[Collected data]
__________

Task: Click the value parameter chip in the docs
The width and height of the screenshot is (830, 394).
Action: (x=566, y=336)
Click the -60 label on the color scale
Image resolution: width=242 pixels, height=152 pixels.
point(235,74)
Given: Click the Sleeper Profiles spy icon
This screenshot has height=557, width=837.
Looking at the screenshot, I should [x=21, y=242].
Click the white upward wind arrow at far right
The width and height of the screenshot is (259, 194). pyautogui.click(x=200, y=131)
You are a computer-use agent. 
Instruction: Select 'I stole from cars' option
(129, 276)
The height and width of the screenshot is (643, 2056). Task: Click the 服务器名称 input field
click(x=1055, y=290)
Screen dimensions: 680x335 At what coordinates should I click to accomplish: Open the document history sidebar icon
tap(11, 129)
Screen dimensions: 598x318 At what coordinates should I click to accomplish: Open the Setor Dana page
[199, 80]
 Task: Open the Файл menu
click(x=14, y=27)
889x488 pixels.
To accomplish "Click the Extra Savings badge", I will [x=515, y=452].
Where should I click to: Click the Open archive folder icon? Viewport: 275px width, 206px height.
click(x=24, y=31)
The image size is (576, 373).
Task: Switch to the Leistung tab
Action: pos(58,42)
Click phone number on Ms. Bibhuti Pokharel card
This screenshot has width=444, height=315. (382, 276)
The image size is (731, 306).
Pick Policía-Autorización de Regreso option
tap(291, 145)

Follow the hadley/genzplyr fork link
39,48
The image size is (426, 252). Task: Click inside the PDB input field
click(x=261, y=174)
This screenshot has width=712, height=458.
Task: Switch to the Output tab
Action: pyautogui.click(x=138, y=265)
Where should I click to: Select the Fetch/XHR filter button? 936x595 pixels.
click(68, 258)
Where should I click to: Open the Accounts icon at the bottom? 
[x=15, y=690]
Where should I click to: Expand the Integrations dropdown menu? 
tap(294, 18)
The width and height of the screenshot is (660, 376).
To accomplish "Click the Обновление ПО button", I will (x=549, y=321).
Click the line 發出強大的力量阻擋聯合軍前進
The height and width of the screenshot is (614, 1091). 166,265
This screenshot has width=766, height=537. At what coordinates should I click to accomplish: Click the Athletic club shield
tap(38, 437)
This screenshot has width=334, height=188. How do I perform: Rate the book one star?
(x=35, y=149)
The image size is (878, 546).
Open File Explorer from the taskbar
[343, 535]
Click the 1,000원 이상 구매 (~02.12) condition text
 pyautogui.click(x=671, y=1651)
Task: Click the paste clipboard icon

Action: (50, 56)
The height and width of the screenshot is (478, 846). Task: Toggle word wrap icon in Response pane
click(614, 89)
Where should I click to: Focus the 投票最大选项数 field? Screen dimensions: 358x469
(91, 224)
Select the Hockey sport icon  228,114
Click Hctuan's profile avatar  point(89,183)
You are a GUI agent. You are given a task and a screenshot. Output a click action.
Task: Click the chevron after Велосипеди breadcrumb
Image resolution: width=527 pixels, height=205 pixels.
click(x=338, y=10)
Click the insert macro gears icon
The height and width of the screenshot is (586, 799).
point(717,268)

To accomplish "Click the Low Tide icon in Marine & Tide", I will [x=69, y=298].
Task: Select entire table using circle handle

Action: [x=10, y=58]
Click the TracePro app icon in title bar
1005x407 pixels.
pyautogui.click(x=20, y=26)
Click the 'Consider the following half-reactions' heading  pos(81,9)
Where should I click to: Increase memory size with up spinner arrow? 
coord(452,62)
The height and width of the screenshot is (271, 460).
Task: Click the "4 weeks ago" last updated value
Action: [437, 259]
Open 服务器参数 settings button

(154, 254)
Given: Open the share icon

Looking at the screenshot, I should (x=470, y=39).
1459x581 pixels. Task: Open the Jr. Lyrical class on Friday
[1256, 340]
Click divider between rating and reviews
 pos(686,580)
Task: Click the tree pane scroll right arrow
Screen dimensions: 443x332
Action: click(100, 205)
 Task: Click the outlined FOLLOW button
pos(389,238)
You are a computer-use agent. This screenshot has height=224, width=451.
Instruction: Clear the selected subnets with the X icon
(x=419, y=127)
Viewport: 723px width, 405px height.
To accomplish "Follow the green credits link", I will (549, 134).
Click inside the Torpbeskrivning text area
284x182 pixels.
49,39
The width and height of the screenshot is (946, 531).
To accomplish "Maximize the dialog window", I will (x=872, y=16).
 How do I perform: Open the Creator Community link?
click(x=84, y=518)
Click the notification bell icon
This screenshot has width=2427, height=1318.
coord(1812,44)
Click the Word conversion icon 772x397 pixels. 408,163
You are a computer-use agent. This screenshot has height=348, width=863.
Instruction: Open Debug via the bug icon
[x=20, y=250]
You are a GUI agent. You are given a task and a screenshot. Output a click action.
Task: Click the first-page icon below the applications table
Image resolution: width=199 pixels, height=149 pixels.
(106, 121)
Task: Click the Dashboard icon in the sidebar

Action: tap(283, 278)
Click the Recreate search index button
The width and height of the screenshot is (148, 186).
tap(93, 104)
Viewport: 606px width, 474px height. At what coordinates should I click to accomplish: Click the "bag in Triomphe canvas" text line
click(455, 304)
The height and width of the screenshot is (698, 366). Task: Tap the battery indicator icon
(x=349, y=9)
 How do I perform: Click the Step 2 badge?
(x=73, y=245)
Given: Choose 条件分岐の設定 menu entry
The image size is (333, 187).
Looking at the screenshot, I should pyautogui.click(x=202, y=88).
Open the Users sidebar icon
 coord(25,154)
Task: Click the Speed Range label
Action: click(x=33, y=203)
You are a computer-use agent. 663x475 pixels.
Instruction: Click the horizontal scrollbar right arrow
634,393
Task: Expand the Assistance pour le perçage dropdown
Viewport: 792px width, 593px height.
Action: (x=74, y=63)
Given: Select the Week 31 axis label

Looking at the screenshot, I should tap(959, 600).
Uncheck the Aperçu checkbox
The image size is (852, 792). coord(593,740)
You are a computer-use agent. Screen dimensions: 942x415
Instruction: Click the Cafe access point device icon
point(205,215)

__________

# [THE TASK]
Print all the entries exactly as written.

# [ANSWER BELOW]
Task: Click the value parameter chip in the docs
The width and height of the screenshot is (830, 394).
Action: (x=566, y=336)
Click the -60 label on the color scale
Image resolution: width=242 pixels, height=152 pixels.
point(235,74)
Given: Click the Sleeper Profiles spy icon
This screenshot has height=557, width=837.
Looking at the screenshot, I should [x=21, y=242].
Click the white upward wind arrow at far right
The width and height of the screenshot is (259, 194). pyautogui.click(x=200, y=131)
You are a computer-use agent. 
Instruction: Select 'I stole from cars' option
(129, 276)
The height and width of the screenshot is (643, 2056). Task: Click the 服务器名称 input field
click(x=1055, y=290)
Screen dimensions: 680x335 At what coordinates should I click to accomplish: Open the document history sidebar icon
tap(11, 129)
Screen dimensions: 598x318 At what coordinates should I click to accomplish: Open the Setor Dana page
[199, 80]
 Task: Open the Файл menu
click(x=14, y=27)
889x488 pixels.
To accomplish "Click the Extra Savings badge", I will [x=515, y=452].
Where should I click to: Click the Open archive folder icon? Viewport: 275px width, 206px height.
click(x=24, y=31)
The image size is (576, 373).
Task: Switch to the Leistung tab
Action: pos(58,42)
Click phone number on Ms. Bibhuti Pokharel card
This screenshot has width=444, height=315. (382, 276)
The image size is (731, 306).
Pick Policía-Autorización de Regreso option
tap(291, 145)

Follow the hadley/genzplyr fork link
39,48
The image size is (426, 252). Task: Click inside the PDB input field
click(x=261, y=174)
This screenshot has width=712, height=458.
Task: Switch to the Output tab
Action: pyautogui.click(x=138, y=265)
Where should I click to: Select the Fetch/XHR filter button? 936x595 pixels.
click(68, 258)
Where should I click to: Open the Accounts icon at the bottom? 
[x=15, y=690]
Where should I click to: Expand the Integrations dropdown menu? 
tap(294, 18)
The width and height of the screenshot is (660, 376).
To accomplish "Click the Обновление ПО button", I will (x=549, y=321).
Click the line 發出強大的力量阻擋聯合軍前進
The height and width of the screenshot is (614, 1091). 166,265
This screenshot has width=766, height=537. At what coordinates should I click to accomplish: Click the Athletic club shield
tap(38, 437)
This screenshot has width=334, height=188. How do I perform: Rate the book one star?
(x=35, y=149)
The image size is (878, 546).
Open File Explorer from the taskbar
[343, 535]
Click the 1,000원 이상 구매 (~02.12) condition text
 pyautogui.click(x=671, y=1651)
Task: Click the paste clipboard icon

Action: (50, 56)
The height and width of the screenshot is (478, 846). Task: Toggle word wrap icon in Response pane
click(614, 89)
Where should I click to: Focus the 投票最大选项数 field? Screen dimensions: 358x469
(91, 224)
Select the Hockey sport icon  228,114
Click Hctuan's profile avatar  point(89,183)
You are a GUI agent. You are given a task and a screenshot. Output a click action.
Task: Click the chevron after Велосипеди breadcrumb
Image resolution: width=527 pixels, height=205 pixels.
click(x=338, y=10)
Click the insert macro gears icon
The height and width of the screenshot is (586, 799).
point(717,268)

To accomplish "Click the Low Tide icon in Marine & Tide", I will [x=69, y=298].
Task: Select entire table using circle handle

Action: [x=10, y=58]
Click the TracePro app icon in title bar
1005x407 pixels.
pyautogui.click(x=20, y=26)
Click the 'Consider the following half-reactions' heading  pos(81,9)
Where should I click to: Increase memory size with up spinner arrow? 
coord(452,62)
The height and width of the screenshot is (271, 460).
Task: Click the "4 weeks ago" last updated value
Action: [437, 259]
Open 服务器参数 settings button

(154, 254)
Given: Open the share icon

Looking at the screenshot, I should (x=470, y=39).
1459x581 pixels. Task: Open the Jr. Lyrical class on Friday
[1256, 340]
Click divider between rating and reviews
 pos(686,580)
Task: Click the tree pane scroll right arrow
Screen dimensions: 443x332
Action: click(100, 205)
 Task: Click the outlined FOLLOW button
pos(389,238)
You are a computer-use agent. This screenshot has height=224, width=451.
Instruction: Clear the selected subnets with the X icon
(x=419, y=127)
Viewport: 723px width, 405px height.
To accomplish "Follow the green credits link", I will (549, 134).
Click inside the Torpbeskrivning text area
284x182 pixels.
49,39
The width and height of the screenshot is (946, 531).
To accomplish "Maximize the dialog window", I will (x=872, y=16).
 How do I perform: Open the Creator Community link?
click(x=84, y=518)
Click the notification bell icon
This screenshot has width=2427, height=1318.
coord(1812,44)
Click the Word conversion icon 772x397 pixels. 408,163
You are a computer-use agent. This screenshot has height=348, width=863.
Instruction: Open Debug via the bug icon
[x=20, y=250]
You are a GUI agent. You are given a task and a screenshot. Output a click action.
Task: Click the first-page icon below the applications table
Image resolution: width=199 pixels, height=149 pixels.
(106, 121)
Task: Click the Dashboard icon in the sidebar

Action: tap(283, 278)
Click the Recreate search index button
The width and height of the screenshot is (148, 186).
tap(93, 104)
Viewport: 606px width, 474px height. At what coordinates should I click to accomplish: Click the "bag in Triomphe canvas" text line
click(455, 304)
The height and width of the screenshot is (698, 366). Task: Tap the battery indicator icon
(x=349, y=9)
 How do I perform: Click the Step 2 badge?
(x=73, y=245)
Given: Choose 条件分岐の設定 menu entry
The image size is (333, 187).
Looking at the screenshot, I should pyautogui.click(x=202, y=88).
Open the Users sidebar icon
 coord(25,154)
Task: Click the Speed Range label
Action: click(x=33, y=203)
You are a computer-use agent. 663x475 pixels.
Instruction: Click the horizontal scrollbar right arrow
634,393
Task: Expand the Assistance pour le perçage dropdown
Viewport: 792px width, 593px height.
Action: (x=74, y=63)
Given: Select the Week 31 axis label

Looking at the screenshot, I should tap(959, 600).
Uncheck the Aperçu checkbox
The image size is (852, 792). coord(593,740)
You are a computer-use agent. Screen dimensions: 942x415
Instruction: Click the Cafe access point device icon
point(205,215)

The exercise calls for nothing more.